Всю эту фразу буршъ выговорилъ съ необыкновеннымъ достоинствомъ и точно переводя ее съ нѣмецкаго. У него былъ смѣшанный акцентъ, не то жидовскій, не то нѣмецкій.
Кое-какъ одѣлся Телепневъ, не безпокоя Якова, заперъ квартиру, взялъ ключъ съ собой и отправился съ бурсаками.
Внизу у дверей стояло двое маленькихъ чухонскихъ саней въ одиночку. Въ первыя сани сѣлъ кудрявый буршъ вмѣстѣ съ ольдерманомъ; во вторыя Варцель пригласилъ рядомъ съ собою Телепнева. Стояла прекрасная ночь. Лунный свѣтъ пробивался матовыми лучами сквозь тонкое дымчатое облачко. Лошаденки побѣжали бойко, звонко отбивая копытами но подмерзлой дорогѣ.
— Куда это мы ѣдемъ? — спросилъ Телепневъ у Миленькаго.

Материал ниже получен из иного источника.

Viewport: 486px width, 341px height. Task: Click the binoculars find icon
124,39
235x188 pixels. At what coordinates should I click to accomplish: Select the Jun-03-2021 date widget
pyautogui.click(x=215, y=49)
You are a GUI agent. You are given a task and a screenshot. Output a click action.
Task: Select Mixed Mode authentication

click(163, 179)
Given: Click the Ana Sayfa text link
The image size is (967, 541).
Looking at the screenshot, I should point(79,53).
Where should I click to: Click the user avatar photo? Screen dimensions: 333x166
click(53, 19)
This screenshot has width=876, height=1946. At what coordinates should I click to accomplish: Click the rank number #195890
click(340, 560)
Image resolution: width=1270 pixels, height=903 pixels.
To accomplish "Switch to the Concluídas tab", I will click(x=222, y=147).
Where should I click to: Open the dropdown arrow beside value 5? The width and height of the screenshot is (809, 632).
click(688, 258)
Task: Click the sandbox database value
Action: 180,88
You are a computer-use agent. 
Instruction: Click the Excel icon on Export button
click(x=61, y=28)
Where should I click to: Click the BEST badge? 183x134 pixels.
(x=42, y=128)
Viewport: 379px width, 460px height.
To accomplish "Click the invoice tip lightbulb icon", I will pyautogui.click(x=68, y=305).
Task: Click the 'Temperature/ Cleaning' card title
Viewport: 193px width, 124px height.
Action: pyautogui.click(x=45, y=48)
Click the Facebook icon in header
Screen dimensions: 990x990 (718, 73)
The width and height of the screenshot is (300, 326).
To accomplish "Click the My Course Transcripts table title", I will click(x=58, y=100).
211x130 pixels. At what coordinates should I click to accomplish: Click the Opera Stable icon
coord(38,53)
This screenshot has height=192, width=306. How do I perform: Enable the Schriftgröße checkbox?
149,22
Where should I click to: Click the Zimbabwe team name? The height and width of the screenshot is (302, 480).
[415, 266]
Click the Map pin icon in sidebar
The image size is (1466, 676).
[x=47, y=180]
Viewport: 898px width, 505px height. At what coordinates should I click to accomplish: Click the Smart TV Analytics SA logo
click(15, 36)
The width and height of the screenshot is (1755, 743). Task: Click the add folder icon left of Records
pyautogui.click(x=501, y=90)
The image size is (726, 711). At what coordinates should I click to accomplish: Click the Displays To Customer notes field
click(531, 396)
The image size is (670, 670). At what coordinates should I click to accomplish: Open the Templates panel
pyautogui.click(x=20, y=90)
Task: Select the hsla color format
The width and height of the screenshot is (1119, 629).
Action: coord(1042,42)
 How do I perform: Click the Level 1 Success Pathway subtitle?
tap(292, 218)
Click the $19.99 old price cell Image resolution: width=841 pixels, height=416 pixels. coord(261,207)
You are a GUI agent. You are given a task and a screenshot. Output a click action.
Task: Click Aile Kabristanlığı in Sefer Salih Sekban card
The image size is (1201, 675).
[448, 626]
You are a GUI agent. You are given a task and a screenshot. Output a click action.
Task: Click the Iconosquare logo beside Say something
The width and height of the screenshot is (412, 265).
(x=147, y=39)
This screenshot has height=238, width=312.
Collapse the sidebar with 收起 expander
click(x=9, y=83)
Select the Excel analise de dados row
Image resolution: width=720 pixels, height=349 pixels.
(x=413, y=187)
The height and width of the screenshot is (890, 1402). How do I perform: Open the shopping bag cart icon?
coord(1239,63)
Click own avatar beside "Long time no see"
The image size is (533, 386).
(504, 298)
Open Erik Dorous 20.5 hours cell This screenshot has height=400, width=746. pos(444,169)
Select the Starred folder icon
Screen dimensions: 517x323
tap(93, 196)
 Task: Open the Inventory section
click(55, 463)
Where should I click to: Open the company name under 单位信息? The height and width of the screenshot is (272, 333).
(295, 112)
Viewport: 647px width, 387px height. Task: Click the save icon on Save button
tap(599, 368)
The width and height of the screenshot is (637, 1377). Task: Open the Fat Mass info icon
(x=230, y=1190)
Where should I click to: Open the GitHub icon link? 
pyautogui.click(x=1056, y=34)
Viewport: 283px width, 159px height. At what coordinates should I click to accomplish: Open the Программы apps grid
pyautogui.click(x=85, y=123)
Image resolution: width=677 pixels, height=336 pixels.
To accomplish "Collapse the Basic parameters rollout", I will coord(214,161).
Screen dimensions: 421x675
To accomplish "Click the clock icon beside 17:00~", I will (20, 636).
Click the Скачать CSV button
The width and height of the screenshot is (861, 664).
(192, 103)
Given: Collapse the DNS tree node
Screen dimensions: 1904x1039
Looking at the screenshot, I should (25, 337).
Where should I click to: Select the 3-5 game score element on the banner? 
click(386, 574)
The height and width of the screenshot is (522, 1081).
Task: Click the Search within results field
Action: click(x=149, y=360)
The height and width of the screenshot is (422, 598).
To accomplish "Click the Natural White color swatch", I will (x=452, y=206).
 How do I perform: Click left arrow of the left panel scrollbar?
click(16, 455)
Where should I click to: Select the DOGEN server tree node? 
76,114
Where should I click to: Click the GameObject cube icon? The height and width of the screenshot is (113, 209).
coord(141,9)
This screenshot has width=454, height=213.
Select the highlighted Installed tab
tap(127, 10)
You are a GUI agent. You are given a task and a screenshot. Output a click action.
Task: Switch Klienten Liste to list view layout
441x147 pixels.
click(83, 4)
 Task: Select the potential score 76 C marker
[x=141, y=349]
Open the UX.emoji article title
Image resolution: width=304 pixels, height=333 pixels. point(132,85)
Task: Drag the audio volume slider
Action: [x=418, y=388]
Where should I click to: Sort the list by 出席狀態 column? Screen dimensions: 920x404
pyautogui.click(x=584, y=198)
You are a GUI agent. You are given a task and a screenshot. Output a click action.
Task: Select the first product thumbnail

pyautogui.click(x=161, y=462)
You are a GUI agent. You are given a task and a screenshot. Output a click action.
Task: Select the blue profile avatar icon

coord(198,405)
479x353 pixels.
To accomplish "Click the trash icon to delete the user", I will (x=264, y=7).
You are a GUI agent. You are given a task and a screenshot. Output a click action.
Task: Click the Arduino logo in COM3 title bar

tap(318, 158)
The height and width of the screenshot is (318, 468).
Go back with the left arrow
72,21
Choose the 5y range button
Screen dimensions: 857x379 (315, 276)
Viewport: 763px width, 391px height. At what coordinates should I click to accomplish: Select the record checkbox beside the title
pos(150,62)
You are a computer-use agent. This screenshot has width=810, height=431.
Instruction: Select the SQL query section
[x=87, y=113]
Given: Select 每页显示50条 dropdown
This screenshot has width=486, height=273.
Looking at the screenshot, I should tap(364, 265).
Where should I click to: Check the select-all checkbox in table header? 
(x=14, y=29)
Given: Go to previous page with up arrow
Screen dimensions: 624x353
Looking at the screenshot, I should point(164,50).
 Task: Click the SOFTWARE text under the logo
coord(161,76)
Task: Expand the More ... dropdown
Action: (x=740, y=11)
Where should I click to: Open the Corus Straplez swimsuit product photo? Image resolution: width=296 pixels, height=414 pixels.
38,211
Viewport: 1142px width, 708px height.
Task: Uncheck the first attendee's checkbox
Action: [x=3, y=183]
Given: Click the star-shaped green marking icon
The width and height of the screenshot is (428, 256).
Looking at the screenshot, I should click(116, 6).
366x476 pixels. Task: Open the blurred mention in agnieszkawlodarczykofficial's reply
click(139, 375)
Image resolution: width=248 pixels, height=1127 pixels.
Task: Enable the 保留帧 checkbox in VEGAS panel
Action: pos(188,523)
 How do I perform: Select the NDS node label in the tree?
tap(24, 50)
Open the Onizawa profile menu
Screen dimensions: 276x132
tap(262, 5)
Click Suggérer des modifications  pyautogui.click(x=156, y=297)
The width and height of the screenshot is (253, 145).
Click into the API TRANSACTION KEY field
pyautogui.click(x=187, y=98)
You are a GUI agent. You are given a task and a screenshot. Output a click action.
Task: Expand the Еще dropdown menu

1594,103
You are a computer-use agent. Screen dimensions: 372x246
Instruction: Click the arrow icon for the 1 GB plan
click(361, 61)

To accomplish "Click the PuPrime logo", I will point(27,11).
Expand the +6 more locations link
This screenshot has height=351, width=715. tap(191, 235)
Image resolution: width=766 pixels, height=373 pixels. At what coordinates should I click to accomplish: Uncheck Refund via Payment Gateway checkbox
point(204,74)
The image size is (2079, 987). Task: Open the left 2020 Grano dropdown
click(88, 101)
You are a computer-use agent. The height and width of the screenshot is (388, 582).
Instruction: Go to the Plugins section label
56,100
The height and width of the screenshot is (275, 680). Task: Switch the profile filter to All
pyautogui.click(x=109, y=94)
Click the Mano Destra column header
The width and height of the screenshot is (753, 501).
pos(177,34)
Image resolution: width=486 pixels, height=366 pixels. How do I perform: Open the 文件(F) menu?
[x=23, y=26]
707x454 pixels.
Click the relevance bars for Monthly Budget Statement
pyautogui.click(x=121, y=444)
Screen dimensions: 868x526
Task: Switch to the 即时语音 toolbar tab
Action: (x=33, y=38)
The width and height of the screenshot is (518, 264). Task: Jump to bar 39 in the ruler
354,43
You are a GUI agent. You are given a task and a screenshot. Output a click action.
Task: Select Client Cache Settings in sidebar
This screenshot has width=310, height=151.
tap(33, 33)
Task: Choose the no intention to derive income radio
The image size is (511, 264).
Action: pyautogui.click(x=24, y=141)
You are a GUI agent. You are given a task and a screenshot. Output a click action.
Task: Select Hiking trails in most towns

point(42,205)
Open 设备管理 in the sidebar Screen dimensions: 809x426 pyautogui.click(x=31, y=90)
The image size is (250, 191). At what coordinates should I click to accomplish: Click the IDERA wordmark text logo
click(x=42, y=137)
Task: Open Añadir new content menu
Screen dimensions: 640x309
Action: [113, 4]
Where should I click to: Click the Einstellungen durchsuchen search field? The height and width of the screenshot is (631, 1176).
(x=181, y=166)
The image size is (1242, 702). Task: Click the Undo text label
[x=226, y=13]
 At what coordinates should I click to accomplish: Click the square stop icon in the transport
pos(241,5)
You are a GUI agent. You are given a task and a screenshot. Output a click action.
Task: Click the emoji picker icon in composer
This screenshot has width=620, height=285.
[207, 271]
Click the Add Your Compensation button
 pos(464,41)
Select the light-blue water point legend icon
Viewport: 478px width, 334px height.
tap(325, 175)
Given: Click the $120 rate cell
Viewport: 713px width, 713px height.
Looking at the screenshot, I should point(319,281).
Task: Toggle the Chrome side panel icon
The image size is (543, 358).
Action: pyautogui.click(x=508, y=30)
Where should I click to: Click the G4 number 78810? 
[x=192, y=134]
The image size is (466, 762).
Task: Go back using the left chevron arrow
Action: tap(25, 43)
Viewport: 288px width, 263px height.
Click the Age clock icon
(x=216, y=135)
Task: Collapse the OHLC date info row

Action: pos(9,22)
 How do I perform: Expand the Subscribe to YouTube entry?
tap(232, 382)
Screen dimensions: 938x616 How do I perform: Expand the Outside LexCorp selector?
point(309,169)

Ему никто не сказалъ ни слова въ поясненіе таинственной поѣздки.
— Теперь заѣдемъ къ Лукусу, тамъ возьмемъ паук-аппаратъ, а оттуда махнемъ въ пятиверстную.
— Какую пятиверстную? '
— Да въ пятиверстную же корчму, по дорогѣ въ Вайвара. Тамъ вѣдь шкандалъ будетъ.
— Какой шкандалъ? — спросилъ полусонный Телепневъ.
— Экой ты! вѣдь третьяго дня на попойкѣ говорили. У Чичисгейма шкандалъ еще съ прошлаго семестра съ однимъ тевтонцемъ.
— А!
Телепневъ дѣйствительно вспомнилъ, что объ этомъ шкандалѣ была рѣчь. Къ нему приготовлялись въ корпораціи и заранѣе предвкушали удовольствіе «задать лупку» нѣмцамъ. Телепневу въ первый разъ приходилось отправляться на шкандалъ. Онъ встрепенулся. Любопытство его было возбуждено. А свѣжесть ночи совсѣмъ разогнала сонъ, такъ что прпбодрившись онъ даже взялъ у Миленькаго возжи и началъ самъ постегивать чухонскую пѣгую лошаденку, которая иноходью бѣжала по совершенно пустой улицѣ.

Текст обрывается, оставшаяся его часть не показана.